▸ Testo estratto
---

Tutorial Sport Paralimpici: Para Powerlifting
Tutorial Sport Paralimpici: Para Powerlifting
Dettagli della notizia
E' un rapporto bellissimo quello che c'è tra Sandro Boraschi e Il parapowerlifting, una relazione che nasce in una palestra di Savona e che si sviluppa fino ad arrivare alla nazionale che il tecnico ligure guida con passione ed entusiasmo, nella speranza che i Giochi di Tokyo di questa estate possano finalmente celebrare la rinascita dello sport mondiale.
Ed è proprio attraverso le parole del direttore tecnico nazionale che vogliamo compiere un viaggio alla scoperta delle regole, delle caratteristiche ma anche della filosofia che da sempre ha etichettato il sollevamento pesi con lo stereotipo di attività dedicata ad “uomini forti” e che invece, tra le righe, nasconde molto di più.
Tutorial Sport Paralimpici
L'intervista
“E' uno sport molto simile a quello praticato a livello olimpico, con la differenza che alla potenza il parapowerlifting privilegia la forza. Abbiamo alcune differenziazioni anche nell'attrezzatura ma il nostro sport sport è parte integrante della FIPE, una famiglia alla quale ci sentiamo profondamente legati e parte integrante”.
Le prime tracce del sollevamento pesi paralimpico si hanno a partire dal lontano 2006, da li una serie di eventi di carattere nazionale ed internazionale, con oltre 30 partecipazioni ad eventi fuori dai confini italiani tra cui la Paralimpiade di Rio - storica prima volta in questa disciplina per il nostro paese - ci hanno permesso di godere delle gesta dei vari Cattini, Telesca o Agosti, protagonisti di una disciplina che alla base presenta una struttura e numeri importanti.
In questo percorso ciò che è accaduto è stata una crescita facilitata dalla cura maniacale dei particolari: “Dobbiamo curare ogni aspetto fisico dei nostri atleti, in ogni singolo dettaglio - afferma Boraschi - perché un fisico performante è la base. Ti puoi approcciare in diversi modi alla disciplina, dal semplice wellness al top level, ma quello che contraddistingue i nostri atleti è l'essere tali al 100%: cura dell'alimentazione, sedute multiple di allenamento e altri particolari che determinano corpi possenti, quelli che spesso ci invidiano dalle altre discipline (ride ndr); ma è normale, senza forza non si riuscirebbero a fare sforzi brevi ma intensi, come quelli a cui sono chiamati chi decide di intraprendere questo percorso”.

---

Dati sugli elementi e sulla posizione del testo
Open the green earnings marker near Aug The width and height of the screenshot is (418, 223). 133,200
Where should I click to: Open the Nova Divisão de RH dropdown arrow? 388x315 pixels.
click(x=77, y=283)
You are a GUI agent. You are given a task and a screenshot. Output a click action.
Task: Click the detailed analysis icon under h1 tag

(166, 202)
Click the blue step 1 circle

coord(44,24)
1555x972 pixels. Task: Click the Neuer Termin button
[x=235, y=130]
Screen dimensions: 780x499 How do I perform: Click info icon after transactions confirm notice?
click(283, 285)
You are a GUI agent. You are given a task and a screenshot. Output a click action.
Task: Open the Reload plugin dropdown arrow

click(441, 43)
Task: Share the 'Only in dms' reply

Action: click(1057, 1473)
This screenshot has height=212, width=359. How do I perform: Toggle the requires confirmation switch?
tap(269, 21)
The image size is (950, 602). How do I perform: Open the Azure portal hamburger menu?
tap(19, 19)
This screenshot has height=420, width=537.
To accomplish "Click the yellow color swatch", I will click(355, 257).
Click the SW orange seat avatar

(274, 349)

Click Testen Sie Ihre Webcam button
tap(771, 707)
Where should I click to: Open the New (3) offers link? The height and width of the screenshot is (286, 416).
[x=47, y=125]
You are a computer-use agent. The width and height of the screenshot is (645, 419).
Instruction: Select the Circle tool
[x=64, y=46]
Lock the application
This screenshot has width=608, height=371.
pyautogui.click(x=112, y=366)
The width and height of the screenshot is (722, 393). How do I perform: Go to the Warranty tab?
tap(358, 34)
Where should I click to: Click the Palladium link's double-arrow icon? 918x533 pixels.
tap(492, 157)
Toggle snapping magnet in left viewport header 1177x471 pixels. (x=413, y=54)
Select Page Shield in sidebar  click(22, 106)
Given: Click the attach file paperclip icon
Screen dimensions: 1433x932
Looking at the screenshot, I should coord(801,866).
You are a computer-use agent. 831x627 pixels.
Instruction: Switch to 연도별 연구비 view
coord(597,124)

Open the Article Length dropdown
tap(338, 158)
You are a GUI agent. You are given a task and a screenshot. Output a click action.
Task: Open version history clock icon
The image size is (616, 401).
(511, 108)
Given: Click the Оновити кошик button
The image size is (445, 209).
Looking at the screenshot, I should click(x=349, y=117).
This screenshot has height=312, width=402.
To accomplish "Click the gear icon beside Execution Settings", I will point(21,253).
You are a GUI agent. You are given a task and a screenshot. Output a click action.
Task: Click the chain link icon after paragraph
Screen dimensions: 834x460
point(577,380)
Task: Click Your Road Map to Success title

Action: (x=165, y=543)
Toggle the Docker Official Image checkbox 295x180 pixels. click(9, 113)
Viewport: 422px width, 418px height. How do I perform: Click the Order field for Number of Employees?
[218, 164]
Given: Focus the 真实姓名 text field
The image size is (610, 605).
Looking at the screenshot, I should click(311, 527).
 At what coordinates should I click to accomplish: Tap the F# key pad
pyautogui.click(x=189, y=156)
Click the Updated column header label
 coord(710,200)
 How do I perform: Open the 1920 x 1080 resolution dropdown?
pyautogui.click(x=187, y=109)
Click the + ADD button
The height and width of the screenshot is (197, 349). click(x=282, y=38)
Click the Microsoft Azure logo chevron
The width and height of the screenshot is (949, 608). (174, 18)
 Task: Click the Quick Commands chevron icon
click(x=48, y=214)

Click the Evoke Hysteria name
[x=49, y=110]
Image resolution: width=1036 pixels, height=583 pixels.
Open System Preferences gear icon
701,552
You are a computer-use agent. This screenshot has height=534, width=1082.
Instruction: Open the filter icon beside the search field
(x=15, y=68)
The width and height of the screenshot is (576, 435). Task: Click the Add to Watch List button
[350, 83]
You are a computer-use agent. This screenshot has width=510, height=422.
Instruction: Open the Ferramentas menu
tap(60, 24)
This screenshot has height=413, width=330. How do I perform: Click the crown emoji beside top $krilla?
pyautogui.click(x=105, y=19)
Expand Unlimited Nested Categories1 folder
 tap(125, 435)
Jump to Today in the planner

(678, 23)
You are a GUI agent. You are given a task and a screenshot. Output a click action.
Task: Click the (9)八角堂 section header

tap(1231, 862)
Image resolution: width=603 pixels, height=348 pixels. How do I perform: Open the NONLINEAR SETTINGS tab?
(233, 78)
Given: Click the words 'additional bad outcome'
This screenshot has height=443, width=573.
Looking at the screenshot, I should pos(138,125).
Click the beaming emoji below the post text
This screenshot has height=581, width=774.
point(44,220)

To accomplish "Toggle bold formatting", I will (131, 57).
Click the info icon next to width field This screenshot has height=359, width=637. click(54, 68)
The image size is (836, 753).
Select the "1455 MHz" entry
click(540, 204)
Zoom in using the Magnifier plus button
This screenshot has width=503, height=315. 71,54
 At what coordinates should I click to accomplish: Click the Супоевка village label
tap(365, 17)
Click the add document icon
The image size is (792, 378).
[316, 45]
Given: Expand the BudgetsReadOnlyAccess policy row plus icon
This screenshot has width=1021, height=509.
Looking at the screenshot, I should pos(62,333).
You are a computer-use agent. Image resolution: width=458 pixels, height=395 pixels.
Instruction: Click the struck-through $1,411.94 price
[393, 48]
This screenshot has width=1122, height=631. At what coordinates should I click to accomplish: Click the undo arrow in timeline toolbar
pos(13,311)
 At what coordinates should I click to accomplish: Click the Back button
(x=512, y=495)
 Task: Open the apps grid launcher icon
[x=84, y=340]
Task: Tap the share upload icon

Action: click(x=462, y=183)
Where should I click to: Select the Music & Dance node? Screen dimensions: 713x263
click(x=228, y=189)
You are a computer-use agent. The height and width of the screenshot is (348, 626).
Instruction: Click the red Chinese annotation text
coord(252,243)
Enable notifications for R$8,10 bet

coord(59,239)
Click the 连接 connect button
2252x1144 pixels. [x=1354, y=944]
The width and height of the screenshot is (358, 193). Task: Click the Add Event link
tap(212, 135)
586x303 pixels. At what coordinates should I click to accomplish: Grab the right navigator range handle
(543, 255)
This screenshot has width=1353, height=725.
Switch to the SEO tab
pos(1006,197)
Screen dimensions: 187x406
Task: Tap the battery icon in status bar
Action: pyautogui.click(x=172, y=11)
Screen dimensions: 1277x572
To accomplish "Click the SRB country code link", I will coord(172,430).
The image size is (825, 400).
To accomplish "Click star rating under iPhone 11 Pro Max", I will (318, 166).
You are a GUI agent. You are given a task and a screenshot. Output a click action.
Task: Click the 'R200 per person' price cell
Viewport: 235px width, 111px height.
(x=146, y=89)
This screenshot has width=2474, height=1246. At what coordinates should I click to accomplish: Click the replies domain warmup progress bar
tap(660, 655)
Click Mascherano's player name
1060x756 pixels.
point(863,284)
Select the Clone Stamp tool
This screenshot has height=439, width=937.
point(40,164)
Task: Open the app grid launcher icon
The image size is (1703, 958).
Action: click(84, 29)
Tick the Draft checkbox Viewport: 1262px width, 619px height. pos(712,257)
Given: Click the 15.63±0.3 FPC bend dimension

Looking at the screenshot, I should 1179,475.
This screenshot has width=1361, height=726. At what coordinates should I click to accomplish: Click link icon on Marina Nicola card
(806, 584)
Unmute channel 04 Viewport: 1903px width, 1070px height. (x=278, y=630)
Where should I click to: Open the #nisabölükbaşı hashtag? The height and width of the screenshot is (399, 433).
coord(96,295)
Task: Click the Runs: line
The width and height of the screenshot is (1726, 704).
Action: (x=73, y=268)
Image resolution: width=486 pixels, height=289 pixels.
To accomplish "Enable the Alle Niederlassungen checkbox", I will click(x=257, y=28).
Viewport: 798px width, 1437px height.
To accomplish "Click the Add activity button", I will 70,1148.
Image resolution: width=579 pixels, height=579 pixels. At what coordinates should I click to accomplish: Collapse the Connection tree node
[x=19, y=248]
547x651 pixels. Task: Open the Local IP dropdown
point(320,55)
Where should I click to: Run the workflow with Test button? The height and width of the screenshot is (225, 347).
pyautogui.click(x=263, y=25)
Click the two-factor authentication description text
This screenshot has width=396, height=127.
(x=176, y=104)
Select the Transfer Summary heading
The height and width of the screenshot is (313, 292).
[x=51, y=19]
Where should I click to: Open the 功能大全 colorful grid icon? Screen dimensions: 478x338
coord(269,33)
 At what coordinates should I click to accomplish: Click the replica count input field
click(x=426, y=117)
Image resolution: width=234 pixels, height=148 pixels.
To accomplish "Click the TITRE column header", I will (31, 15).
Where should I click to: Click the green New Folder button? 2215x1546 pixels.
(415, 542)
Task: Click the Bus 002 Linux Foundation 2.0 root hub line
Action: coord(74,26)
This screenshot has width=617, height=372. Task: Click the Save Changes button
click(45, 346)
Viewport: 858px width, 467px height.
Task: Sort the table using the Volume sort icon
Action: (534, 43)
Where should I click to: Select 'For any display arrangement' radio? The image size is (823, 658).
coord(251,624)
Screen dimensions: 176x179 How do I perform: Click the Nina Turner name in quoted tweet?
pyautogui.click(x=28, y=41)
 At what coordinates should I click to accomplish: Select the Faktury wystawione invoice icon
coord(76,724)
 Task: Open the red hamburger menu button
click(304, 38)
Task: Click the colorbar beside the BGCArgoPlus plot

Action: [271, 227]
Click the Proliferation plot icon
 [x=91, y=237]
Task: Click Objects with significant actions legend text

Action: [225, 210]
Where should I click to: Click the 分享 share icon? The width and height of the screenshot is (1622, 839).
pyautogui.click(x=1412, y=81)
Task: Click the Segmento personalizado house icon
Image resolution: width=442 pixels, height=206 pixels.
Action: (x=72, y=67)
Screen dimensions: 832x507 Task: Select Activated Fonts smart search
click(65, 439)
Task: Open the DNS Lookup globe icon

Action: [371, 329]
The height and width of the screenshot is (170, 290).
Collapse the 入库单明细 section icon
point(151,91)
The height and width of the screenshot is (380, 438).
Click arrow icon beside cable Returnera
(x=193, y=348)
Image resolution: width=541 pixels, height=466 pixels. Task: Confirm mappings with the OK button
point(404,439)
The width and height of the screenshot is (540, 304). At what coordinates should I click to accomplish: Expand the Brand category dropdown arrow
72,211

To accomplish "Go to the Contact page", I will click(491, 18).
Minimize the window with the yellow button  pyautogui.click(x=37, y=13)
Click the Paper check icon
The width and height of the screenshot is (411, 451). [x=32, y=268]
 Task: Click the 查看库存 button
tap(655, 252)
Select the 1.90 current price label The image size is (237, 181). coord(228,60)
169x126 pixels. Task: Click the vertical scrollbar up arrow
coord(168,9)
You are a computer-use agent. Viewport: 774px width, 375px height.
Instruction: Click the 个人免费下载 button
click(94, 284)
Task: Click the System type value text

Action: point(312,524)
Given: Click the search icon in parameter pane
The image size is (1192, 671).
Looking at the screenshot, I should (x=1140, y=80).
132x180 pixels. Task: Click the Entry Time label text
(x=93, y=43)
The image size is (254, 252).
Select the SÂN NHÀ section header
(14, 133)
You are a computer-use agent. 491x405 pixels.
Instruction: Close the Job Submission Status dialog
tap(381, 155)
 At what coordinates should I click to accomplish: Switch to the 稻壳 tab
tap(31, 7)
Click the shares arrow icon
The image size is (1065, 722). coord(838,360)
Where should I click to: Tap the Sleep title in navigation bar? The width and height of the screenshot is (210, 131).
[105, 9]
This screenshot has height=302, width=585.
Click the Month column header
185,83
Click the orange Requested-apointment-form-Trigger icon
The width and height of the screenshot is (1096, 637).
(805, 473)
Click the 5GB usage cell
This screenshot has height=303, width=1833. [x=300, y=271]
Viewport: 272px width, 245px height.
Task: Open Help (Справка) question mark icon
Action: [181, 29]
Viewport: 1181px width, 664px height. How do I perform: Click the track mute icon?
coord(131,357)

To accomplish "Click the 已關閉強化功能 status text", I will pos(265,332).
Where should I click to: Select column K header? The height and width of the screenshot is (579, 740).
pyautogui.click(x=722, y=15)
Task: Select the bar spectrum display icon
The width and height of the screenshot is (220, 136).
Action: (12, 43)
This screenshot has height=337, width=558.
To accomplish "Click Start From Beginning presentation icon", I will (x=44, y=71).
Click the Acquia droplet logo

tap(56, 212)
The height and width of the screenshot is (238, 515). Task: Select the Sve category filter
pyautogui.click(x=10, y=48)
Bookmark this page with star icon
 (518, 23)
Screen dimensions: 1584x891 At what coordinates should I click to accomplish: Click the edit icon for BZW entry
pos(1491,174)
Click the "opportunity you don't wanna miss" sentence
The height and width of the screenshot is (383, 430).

---

▸ Da fare
1 > Modifica, nelle voci, il tratto che va dalla riga contenente "Click the beaming emoji below the post text" fino alla riga contenente "(x=512, y=495)", estremi inclusi, sostituendo "icon" con "symbol" e lasciando invariato tutto il resto. Restituisci soltanto quelle righe.
2 > Riprendi l'articolo sul para powerlifting e proseguilo dal punto in cui si interrompe.
L'articolo e le voci sono del tutto indipendenti tra loro.

▸ Risposte per compito
1 >
Click the beaming emoji below the post text
This screenshot has height=581, width=774.
point(44,220)

To accomplish "Toggle bold formatting", I will (131, 57).
Click the info symbol next to width field This screenshot has height=359, width=637. click(54, 68)
The image size is (836, 753).
Select the "1455 MHz" entry
click(540, 204)
Zoom in using the Magnifier plus button
This screenshot has width=503, height=315. 71,54
 At what coordinates should I click to accomplish: Click the Супоевка village label
tap(365, 17)
Click the add document symbol
The image size is (792, 378).
[316, 45]
Given: Expand the BudgetsReadOnlyAccess policy row plus symbol
This screenshot has width=1021, height=509.
Looking at the screenshot, I should pos(62,333).
You are a computer-use agent. Image resolution: width=458 pixels, height=395 pixels.
Instruction: Click the struck-through $1,411.94 price
[393, 48]
This screenshot has width=1122, height=631. At what coordinates should I click to accomplish: Click the undo arrow in timeline toolbar
pos(13,311)
 At what coordinates should I click to accomplish: Click the Back button
(x=512, y=495)

2 >
Il parapowerlifting, oltre alla cura di questi particolari, garantisce l'applicazione della disciplina anche nel quotidiano. “E' vero, perché ti fornisce una maggiore versatilità negli spostamenti. Prova ad immaginare solo il passaggio dalla carrozzina a una sedia o sul letto, per i nostri ragazzi è un gioco semplice, complice la loro abilità nello sfruttare gli arti superiori”. Ma è anche uno sport di facile accesso “perchè in qualsiasi palestra trovi un bilanciere e una panca sulla quale iniziare ad allenarti. L'importante è avere una palestra che abbia abbattuto le barriere all'ingresso, il resto viene come naturale conseguenza. Poi c'è anche un discorso di età anagrafica che depone a nostro favore perché il massimo della forza non la ottieni subito dopo lo sviluppo ma più in la con gli anni; non a caso l'età media dei partecipanti a Rio era di 34 anni, quella dei medagliati addirittura 36 e questo ci favorisce nell'ottica di un lavoro a lungo termine”.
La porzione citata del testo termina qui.